A tragic story beautifully rendered by an author known far and wide to consistently pay attention to painstaking detail. In Ash Wednesday, Author Paula McClain depicts a harrowing moment in American history by penning a fictional account of a fire in an improperly designed school building, in as industrial area of Cleveland, Ohio, on the outskirts of downtown.
It is Ash Wednesday, 1908-, and forty-six-year-old Swiss immigrant, Fritz Hirter, is the janitor of Collinwood’s community School. It is winter, and Fritz, the father of five and married to Eva, takes pride in his supportive role, in a community that seems to give short shrift to its immigrant population. Well aware of corners cut during the school’s recent expansion, Fritz is vigilant in his task of keeping the building properly heated, in the face of the school’s structural vulnerability. It is dangerous work, tending to the basement’s boiler system, and Fritz’s heart is in every gesture of maintaining the building where his young children are being educated.
In this tightly woven, present tense short story, McClain gives minute-to-minute details of a spontaneous event spinning out of control and ending in community tragedy. Questions of responsibility, blame, and community shame are at issue in this seemingly personal story, in view of its central character.
Ash Wednesday is Paula McClain at her reliable best and is an installment in her A Point in Time, a transporting collection of short stories about pivotal moments, past and present, that change lives.
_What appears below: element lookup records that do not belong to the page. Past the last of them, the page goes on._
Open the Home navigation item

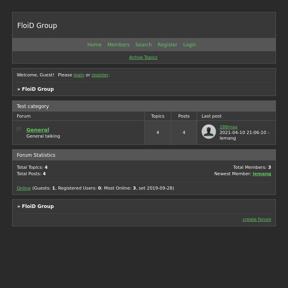tap(94, 45)

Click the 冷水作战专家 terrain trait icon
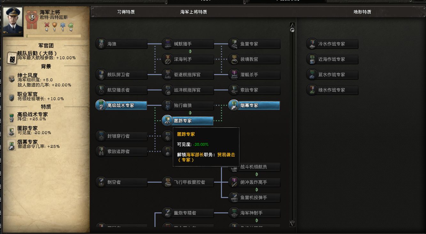pyautogui.click(x=312, y=44)
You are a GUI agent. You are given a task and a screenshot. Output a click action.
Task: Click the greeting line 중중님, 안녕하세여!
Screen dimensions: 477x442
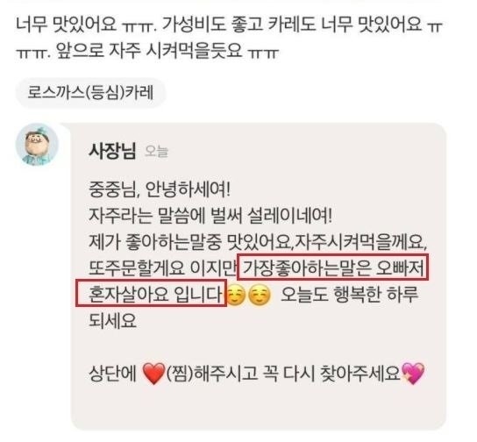pyautogui.click(x=160, y=189)
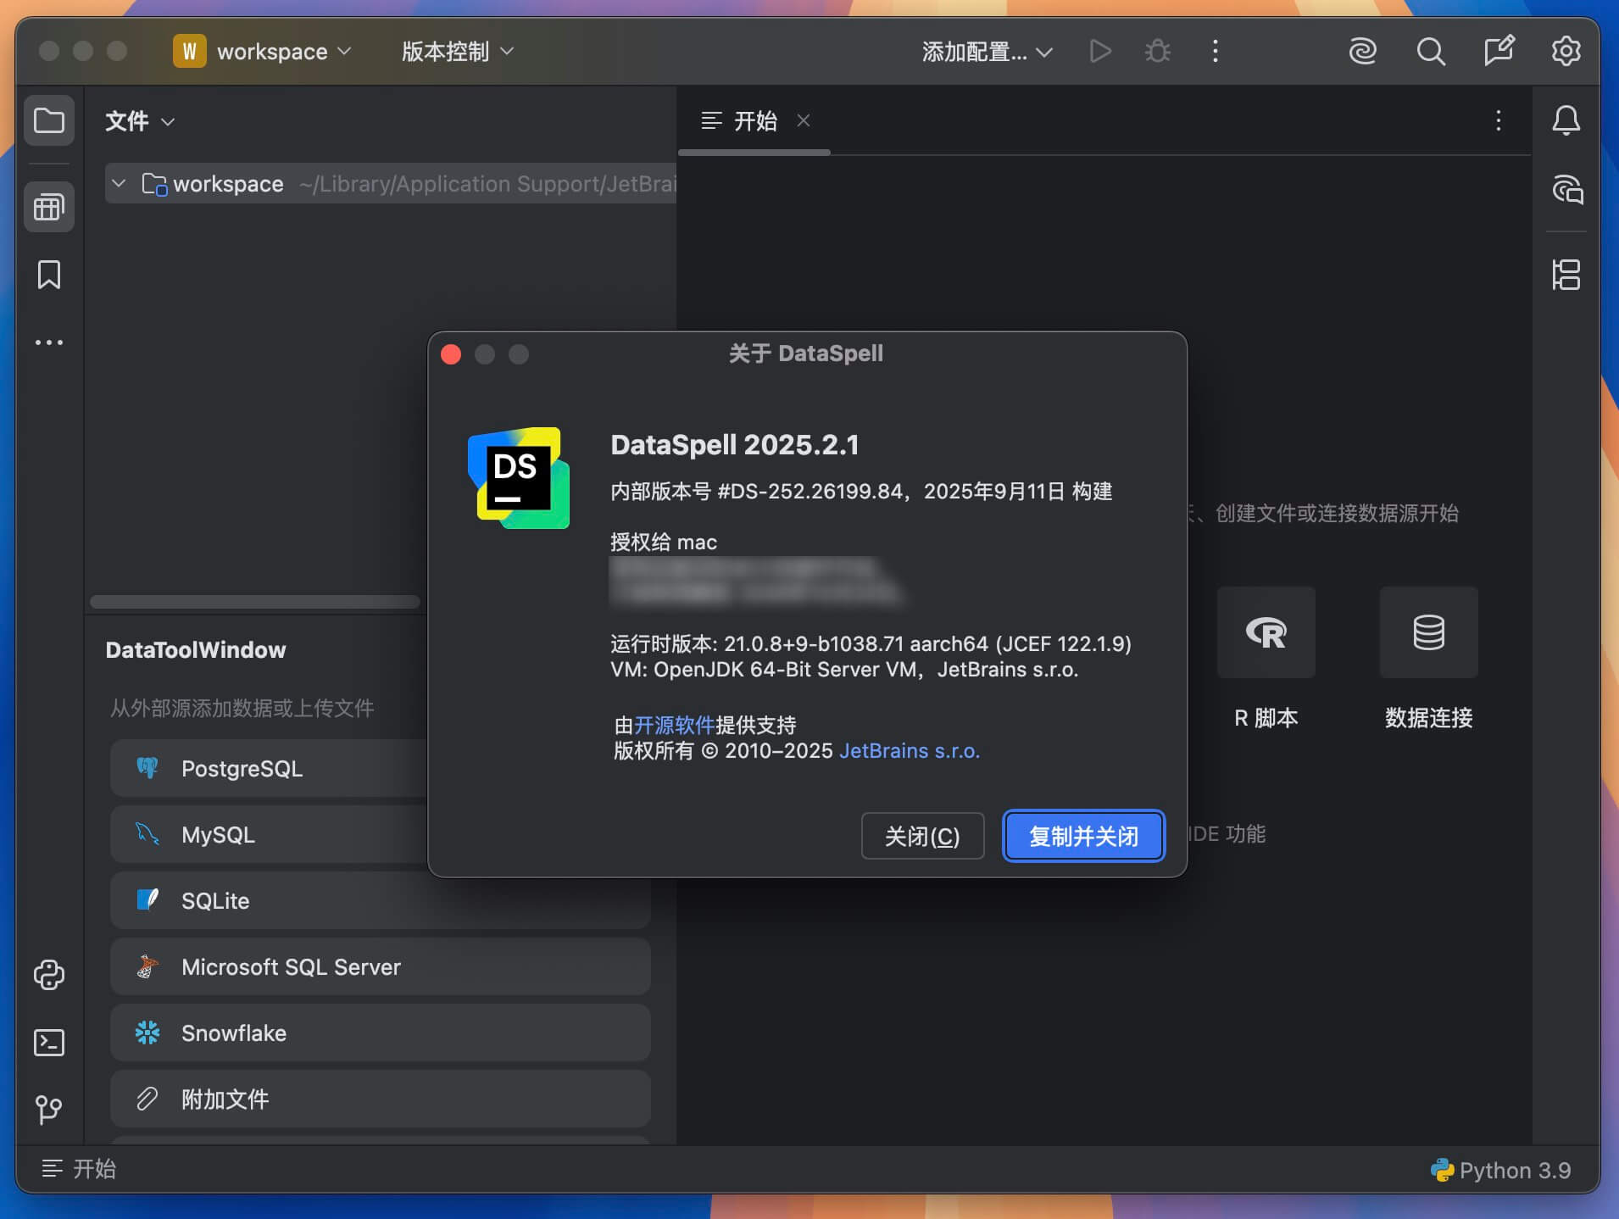Open the Bookmarks tool window
The height and width of the screenshot is (1219, 1619).
48,275
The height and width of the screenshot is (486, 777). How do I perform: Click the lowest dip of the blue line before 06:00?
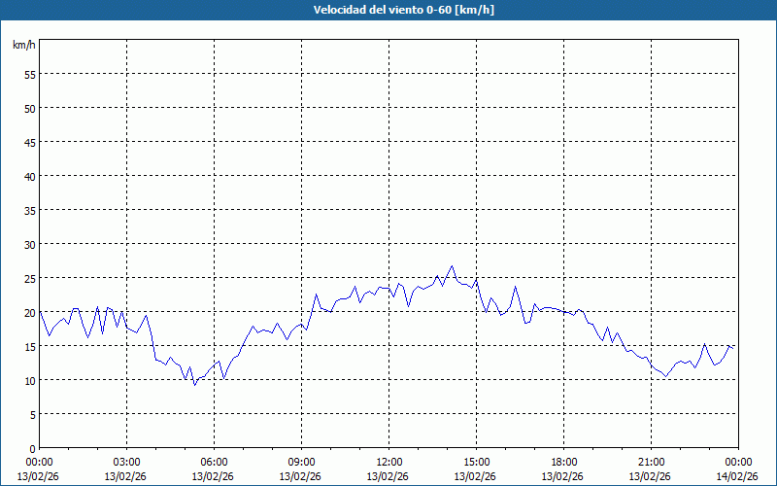point(194,385)
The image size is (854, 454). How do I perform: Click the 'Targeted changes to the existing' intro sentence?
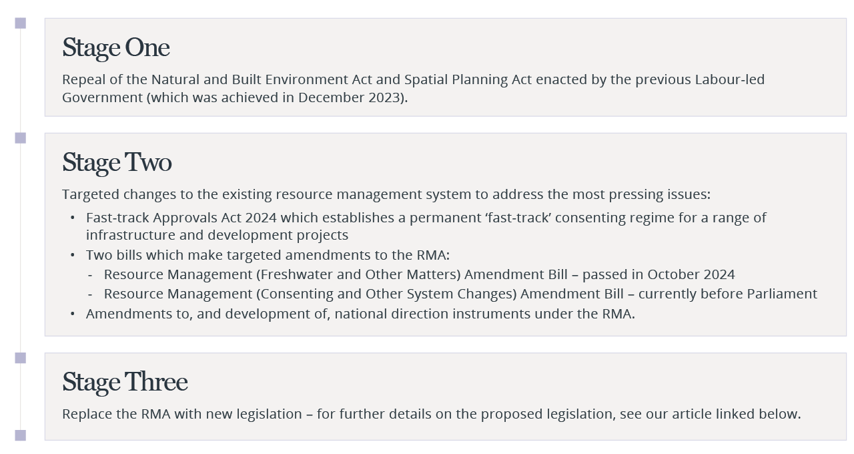[386, 194]
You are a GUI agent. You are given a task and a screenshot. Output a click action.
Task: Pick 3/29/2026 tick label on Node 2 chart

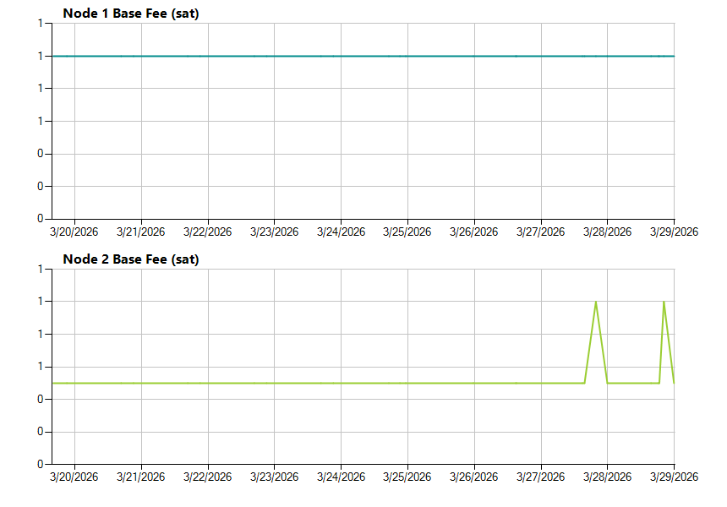tap(673, 477)
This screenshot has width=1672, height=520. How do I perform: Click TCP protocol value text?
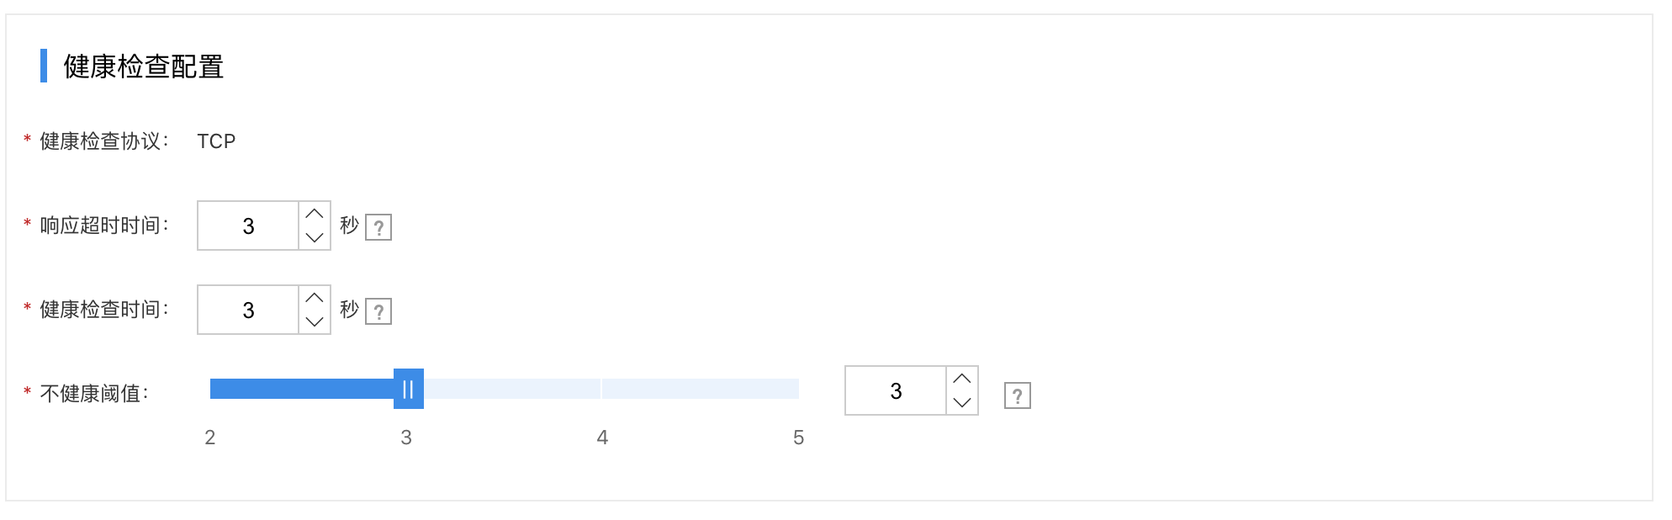point(216,141)
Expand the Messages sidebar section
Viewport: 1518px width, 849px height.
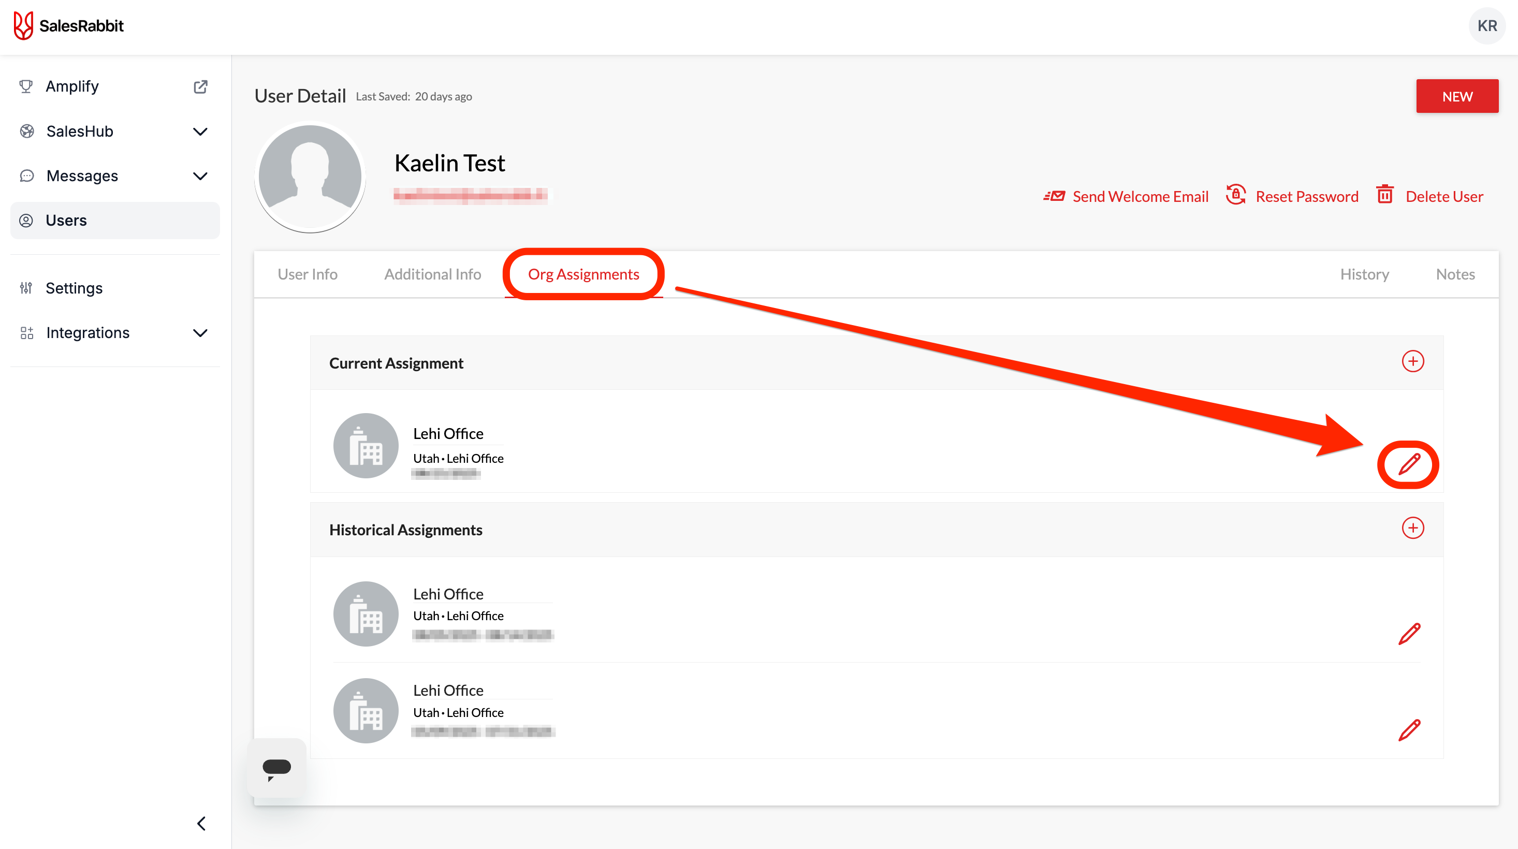(x=200, y=176)
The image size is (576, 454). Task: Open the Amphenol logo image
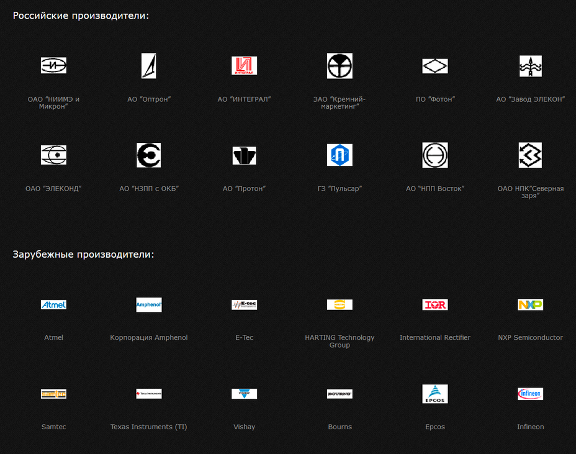[149, 304]

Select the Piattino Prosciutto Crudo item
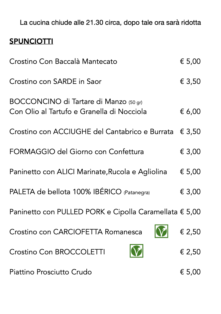[x=51, y=272]
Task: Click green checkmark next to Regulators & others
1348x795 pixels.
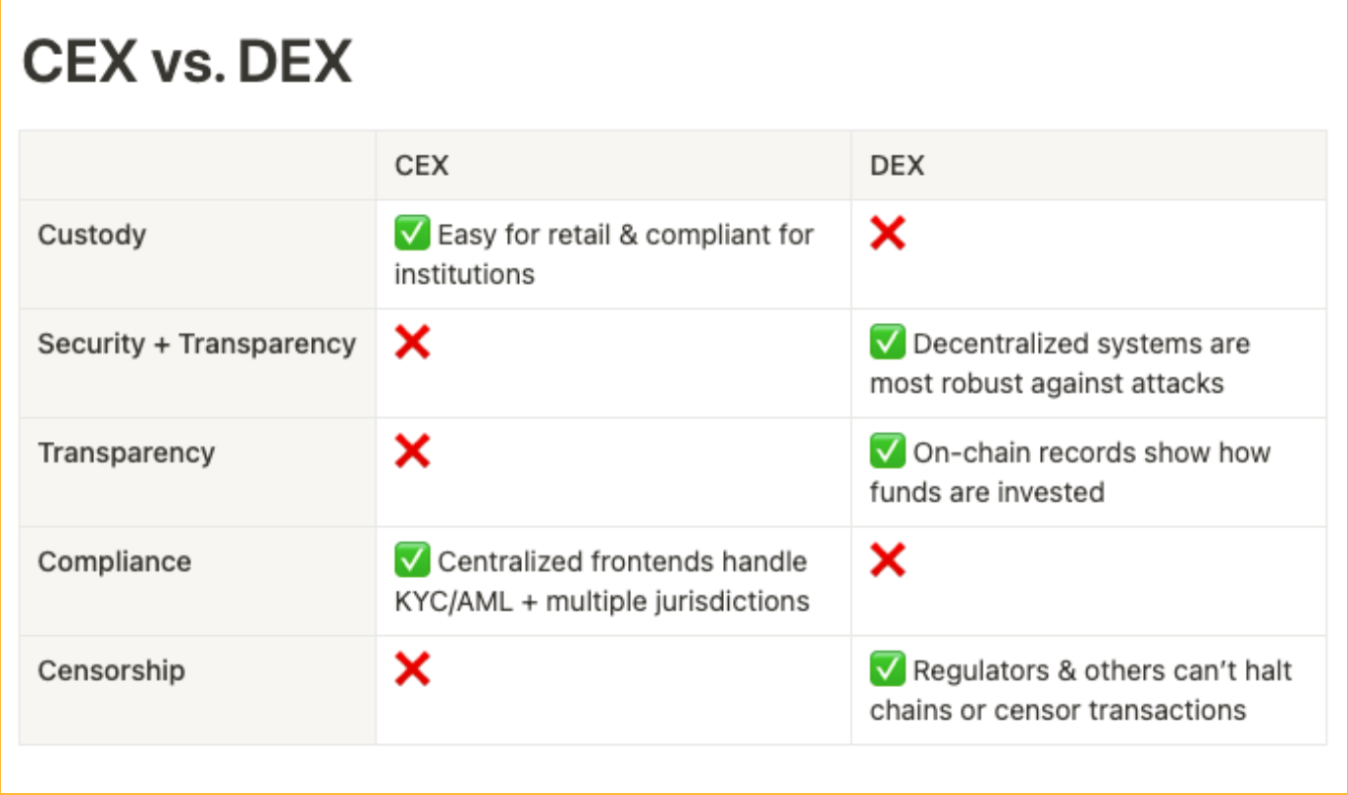Action: pos(887,670)
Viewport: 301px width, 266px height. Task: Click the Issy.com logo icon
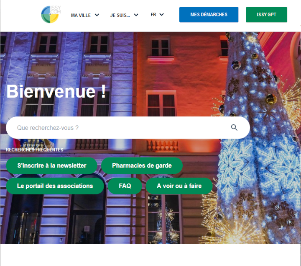click(51, 14)
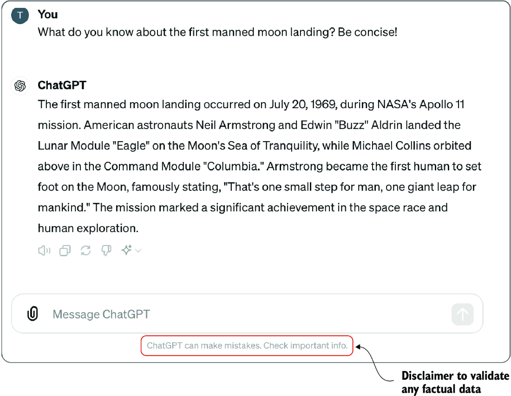
Task: Click the 'You' sender name
Action: click(x=48, y=15)
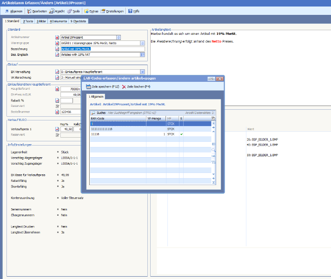Open the Warengruppe dropdown list
Viewport: 331px width, 279px height.
click(143, 43)
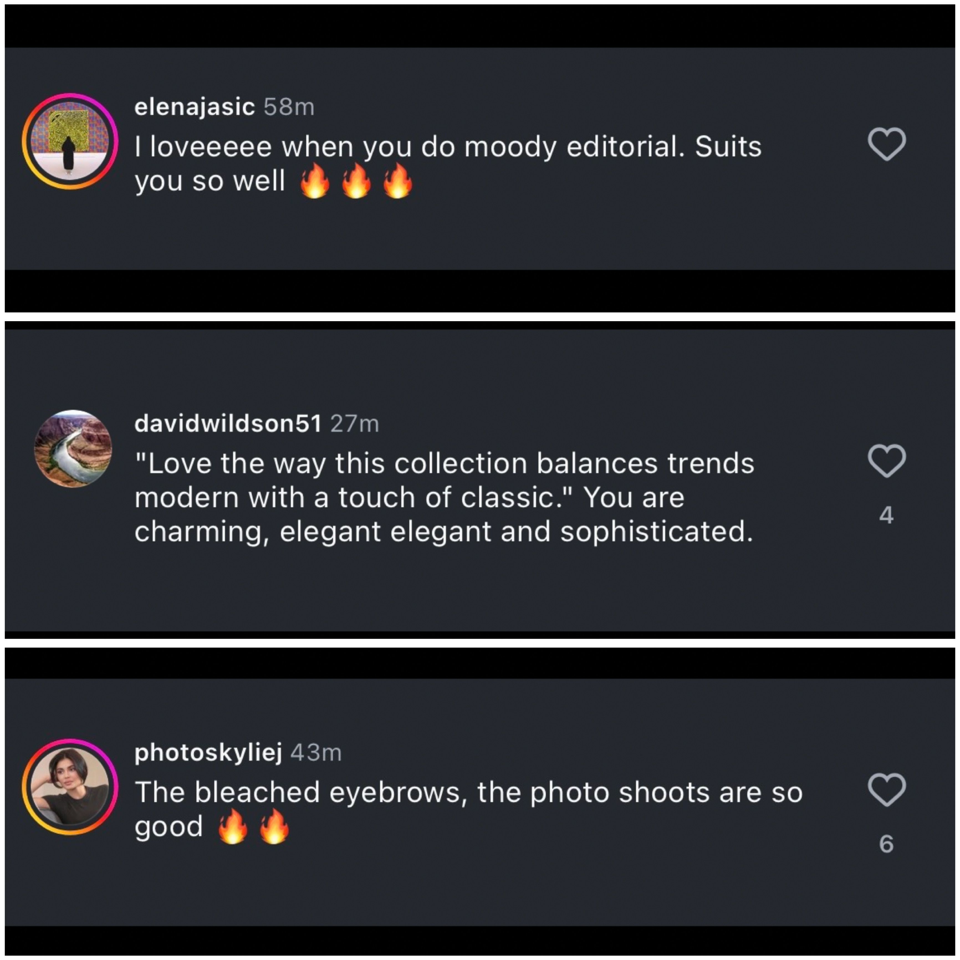Screen dimensions: 960x960
Task: Like elenajasic's comment with the heart
Action: point(887,144)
It’s a riveting, compelling story with a troubling aftershock made important by the fact that McClain has expertly brought it to light. Paula McLain
Note: Ash Wednesday is available on Amazon as an E-Book!
About Paula

Paula McClain received her MFA in poetry from the University of Michigan in 1996.
McLain’s essays have appeared in Town & Country, Good Housekeeping, Real Simple, O the Oprah Magazine, Huffington Post, The Guardian, the New York Times and elsewhere. She is also the author of the memoir, Like Family: Growing up in Other People’s Houses, two collections of poetry, the debut novel, A Ticket to Ride, Circling the Sun, The Paris Wife, and When the Stars Go Dark. She lives with her family in Cleveland, Ohio.